[Dataset content]
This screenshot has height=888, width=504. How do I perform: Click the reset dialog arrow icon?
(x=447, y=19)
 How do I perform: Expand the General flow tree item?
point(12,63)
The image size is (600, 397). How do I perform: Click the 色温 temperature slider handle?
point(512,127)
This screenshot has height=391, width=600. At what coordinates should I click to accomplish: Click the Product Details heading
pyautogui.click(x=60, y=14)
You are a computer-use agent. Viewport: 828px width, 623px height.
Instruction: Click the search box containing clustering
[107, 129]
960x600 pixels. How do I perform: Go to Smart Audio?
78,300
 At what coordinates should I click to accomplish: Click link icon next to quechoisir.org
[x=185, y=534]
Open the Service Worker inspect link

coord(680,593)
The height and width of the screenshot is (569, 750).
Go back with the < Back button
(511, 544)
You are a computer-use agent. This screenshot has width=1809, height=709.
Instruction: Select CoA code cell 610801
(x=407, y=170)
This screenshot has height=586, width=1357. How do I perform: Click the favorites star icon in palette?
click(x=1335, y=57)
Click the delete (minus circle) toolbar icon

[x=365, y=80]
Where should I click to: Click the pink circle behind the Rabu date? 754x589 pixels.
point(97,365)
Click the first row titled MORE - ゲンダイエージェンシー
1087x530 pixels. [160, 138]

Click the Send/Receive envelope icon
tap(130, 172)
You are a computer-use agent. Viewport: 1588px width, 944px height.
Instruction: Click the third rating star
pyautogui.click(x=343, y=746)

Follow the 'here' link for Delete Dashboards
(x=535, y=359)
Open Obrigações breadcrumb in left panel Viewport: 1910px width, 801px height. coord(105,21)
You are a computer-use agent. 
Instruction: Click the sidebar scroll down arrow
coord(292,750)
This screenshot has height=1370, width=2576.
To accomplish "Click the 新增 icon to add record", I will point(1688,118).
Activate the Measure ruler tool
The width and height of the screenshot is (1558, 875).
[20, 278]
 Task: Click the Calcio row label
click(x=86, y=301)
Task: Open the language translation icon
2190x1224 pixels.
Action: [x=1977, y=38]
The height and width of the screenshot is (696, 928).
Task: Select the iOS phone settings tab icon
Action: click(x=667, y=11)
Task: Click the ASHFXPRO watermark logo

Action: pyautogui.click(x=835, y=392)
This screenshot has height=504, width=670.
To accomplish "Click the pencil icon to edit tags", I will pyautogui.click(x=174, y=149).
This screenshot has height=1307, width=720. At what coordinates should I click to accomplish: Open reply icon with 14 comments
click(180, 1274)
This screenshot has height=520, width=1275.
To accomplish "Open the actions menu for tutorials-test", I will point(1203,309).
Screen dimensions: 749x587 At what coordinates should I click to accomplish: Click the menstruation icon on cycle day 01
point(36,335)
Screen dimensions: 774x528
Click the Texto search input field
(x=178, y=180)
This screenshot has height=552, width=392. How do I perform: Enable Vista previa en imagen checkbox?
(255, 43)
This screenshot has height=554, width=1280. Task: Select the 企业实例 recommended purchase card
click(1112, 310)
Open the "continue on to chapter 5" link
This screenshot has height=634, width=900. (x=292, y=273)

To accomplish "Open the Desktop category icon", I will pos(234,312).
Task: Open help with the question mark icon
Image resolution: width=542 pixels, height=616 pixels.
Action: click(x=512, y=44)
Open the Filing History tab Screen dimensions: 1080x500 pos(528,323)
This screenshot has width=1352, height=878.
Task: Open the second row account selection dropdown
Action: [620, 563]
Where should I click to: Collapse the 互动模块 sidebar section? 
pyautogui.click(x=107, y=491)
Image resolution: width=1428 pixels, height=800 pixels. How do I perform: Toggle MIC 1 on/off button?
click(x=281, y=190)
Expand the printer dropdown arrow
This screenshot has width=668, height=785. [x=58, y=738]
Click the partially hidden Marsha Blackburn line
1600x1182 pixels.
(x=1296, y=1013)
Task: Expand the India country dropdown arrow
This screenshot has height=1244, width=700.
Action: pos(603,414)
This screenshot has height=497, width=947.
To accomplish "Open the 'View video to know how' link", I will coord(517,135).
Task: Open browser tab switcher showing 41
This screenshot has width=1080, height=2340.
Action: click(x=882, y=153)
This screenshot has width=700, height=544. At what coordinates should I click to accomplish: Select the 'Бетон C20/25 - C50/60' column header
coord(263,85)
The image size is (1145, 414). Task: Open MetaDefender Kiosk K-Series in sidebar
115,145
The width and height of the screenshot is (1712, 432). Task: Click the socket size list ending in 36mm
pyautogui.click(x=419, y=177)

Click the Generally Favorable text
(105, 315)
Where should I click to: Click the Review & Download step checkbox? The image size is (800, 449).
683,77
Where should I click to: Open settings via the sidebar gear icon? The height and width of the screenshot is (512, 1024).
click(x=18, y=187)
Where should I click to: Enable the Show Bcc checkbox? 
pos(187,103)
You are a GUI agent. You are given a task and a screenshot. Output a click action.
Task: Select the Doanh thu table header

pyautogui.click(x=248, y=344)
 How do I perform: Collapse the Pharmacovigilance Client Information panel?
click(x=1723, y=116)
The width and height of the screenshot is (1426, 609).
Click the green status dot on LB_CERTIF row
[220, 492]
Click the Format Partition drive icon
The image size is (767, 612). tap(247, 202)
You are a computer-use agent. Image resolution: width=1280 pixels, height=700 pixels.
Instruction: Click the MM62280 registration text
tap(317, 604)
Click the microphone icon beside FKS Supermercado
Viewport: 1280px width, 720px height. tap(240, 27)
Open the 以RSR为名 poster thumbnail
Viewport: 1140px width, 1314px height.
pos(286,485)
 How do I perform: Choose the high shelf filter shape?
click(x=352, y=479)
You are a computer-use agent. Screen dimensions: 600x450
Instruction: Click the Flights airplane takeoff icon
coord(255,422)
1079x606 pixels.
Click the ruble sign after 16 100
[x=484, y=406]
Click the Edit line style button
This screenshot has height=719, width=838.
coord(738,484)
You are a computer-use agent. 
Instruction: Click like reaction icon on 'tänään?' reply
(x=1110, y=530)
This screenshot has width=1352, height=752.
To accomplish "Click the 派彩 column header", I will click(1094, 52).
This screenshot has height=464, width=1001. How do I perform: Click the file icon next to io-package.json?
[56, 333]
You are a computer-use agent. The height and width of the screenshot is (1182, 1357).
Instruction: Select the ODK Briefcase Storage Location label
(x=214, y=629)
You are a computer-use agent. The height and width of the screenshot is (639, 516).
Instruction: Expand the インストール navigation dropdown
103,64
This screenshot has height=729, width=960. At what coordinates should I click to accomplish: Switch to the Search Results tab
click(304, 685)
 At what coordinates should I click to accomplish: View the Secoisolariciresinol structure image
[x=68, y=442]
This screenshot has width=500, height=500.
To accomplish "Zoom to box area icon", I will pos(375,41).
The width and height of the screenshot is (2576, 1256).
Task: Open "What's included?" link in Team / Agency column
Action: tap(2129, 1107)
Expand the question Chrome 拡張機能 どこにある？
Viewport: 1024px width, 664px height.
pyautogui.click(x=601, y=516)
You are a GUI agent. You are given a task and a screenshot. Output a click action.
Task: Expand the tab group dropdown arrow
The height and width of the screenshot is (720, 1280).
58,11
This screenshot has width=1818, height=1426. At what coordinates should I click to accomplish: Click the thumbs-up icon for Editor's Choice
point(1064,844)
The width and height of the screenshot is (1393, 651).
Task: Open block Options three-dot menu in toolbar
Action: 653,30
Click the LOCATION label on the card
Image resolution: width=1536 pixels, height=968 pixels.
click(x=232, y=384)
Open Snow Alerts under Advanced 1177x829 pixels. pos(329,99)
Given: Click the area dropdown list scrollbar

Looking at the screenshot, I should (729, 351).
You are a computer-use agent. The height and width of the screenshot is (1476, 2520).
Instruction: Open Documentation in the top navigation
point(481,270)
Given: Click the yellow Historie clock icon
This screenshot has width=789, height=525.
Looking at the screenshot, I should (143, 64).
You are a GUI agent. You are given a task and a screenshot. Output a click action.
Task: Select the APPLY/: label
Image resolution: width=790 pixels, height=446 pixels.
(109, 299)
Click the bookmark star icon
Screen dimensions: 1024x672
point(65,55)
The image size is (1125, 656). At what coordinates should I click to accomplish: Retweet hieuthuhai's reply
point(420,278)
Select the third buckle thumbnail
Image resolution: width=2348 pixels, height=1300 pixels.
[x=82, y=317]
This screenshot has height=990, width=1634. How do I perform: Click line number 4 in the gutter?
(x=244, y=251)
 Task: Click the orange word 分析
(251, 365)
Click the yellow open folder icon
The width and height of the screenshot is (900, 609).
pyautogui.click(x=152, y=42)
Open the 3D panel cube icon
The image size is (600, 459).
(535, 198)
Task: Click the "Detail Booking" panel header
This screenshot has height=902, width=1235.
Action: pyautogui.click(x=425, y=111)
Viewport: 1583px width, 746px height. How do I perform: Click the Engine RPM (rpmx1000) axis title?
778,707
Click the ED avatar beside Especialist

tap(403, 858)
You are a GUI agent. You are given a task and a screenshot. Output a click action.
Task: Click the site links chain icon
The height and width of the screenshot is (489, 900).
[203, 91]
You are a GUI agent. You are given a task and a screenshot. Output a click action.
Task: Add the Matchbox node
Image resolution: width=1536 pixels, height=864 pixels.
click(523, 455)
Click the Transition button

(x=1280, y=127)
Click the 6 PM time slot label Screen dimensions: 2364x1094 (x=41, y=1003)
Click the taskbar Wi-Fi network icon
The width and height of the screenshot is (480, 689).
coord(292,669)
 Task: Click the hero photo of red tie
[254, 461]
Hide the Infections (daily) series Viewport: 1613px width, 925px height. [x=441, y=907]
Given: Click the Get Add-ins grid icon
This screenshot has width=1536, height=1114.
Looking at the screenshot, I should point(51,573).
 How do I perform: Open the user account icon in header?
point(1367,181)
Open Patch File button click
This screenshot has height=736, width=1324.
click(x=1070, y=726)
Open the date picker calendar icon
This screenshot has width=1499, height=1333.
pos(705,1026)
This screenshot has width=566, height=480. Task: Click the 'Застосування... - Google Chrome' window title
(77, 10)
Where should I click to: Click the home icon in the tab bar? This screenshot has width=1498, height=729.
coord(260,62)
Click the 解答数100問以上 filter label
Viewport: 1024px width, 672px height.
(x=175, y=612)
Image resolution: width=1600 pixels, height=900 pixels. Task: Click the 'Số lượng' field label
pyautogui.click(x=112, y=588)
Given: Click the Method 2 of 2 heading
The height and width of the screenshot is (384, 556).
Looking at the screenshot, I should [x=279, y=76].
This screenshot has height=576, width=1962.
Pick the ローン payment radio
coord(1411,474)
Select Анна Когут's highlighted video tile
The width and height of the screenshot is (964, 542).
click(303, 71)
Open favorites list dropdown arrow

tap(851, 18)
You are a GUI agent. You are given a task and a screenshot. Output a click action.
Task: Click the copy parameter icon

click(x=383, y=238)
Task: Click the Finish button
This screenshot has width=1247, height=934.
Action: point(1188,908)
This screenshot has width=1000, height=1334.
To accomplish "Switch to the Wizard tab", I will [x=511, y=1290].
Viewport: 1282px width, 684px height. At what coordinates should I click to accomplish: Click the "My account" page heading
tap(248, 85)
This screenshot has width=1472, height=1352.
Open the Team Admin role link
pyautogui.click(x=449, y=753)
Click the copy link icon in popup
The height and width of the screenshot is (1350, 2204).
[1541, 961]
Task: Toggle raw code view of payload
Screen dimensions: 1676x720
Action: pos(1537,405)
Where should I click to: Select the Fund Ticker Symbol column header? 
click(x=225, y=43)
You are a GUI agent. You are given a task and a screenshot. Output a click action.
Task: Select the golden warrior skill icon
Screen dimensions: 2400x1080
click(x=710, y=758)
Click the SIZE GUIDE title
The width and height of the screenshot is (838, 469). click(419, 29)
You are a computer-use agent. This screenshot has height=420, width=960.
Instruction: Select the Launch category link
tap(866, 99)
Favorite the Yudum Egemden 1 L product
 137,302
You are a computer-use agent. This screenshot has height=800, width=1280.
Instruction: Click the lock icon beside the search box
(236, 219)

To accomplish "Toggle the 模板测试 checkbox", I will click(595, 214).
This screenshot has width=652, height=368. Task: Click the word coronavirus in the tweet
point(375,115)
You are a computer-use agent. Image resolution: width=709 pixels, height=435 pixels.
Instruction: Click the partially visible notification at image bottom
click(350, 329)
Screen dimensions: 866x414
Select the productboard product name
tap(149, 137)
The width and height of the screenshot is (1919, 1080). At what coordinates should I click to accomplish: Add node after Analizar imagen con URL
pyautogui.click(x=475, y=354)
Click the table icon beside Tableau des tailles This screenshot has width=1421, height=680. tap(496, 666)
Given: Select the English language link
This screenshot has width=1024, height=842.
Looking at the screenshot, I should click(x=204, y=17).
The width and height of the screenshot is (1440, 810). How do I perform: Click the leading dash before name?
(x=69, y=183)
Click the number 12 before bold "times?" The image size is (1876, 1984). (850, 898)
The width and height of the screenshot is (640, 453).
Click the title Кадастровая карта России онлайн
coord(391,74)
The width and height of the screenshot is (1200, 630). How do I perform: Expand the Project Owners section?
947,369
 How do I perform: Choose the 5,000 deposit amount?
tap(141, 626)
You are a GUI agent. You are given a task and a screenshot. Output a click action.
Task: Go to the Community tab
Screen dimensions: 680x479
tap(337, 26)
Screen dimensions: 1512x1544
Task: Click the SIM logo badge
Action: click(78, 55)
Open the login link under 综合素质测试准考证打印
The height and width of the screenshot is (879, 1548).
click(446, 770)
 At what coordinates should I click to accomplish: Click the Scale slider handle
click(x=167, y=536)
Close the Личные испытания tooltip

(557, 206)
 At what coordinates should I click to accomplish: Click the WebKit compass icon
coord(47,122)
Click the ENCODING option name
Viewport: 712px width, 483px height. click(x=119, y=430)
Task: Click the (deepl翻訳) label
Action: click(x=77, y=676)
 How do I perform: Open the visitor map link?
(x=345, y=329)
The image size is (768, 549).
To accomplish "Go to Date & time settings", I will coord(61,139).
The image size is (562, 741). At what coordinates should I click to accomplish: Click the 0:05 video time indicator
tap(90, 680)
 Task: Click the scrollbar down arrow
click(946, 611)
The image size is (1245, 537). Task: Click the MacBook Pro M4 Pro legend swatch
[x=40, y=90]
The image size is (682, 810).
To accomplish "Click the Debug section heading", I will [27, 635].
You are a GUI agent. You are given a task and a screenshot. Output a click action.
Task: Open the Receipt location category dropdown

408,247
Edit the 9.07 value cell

[Work to complete] Print, without alteration, only the lines above between the one holding "on to chapter" and the one holding "Task: Open help with the question mark icon", inclusive.

[Response]
Open the "continue on to chapter 5" link
This screenshot has height=634, width=900. (x=292, y=273)

To accomplish "Open the Desktop category icon", I will pos(234,312).
Task: Open help with the question mark icon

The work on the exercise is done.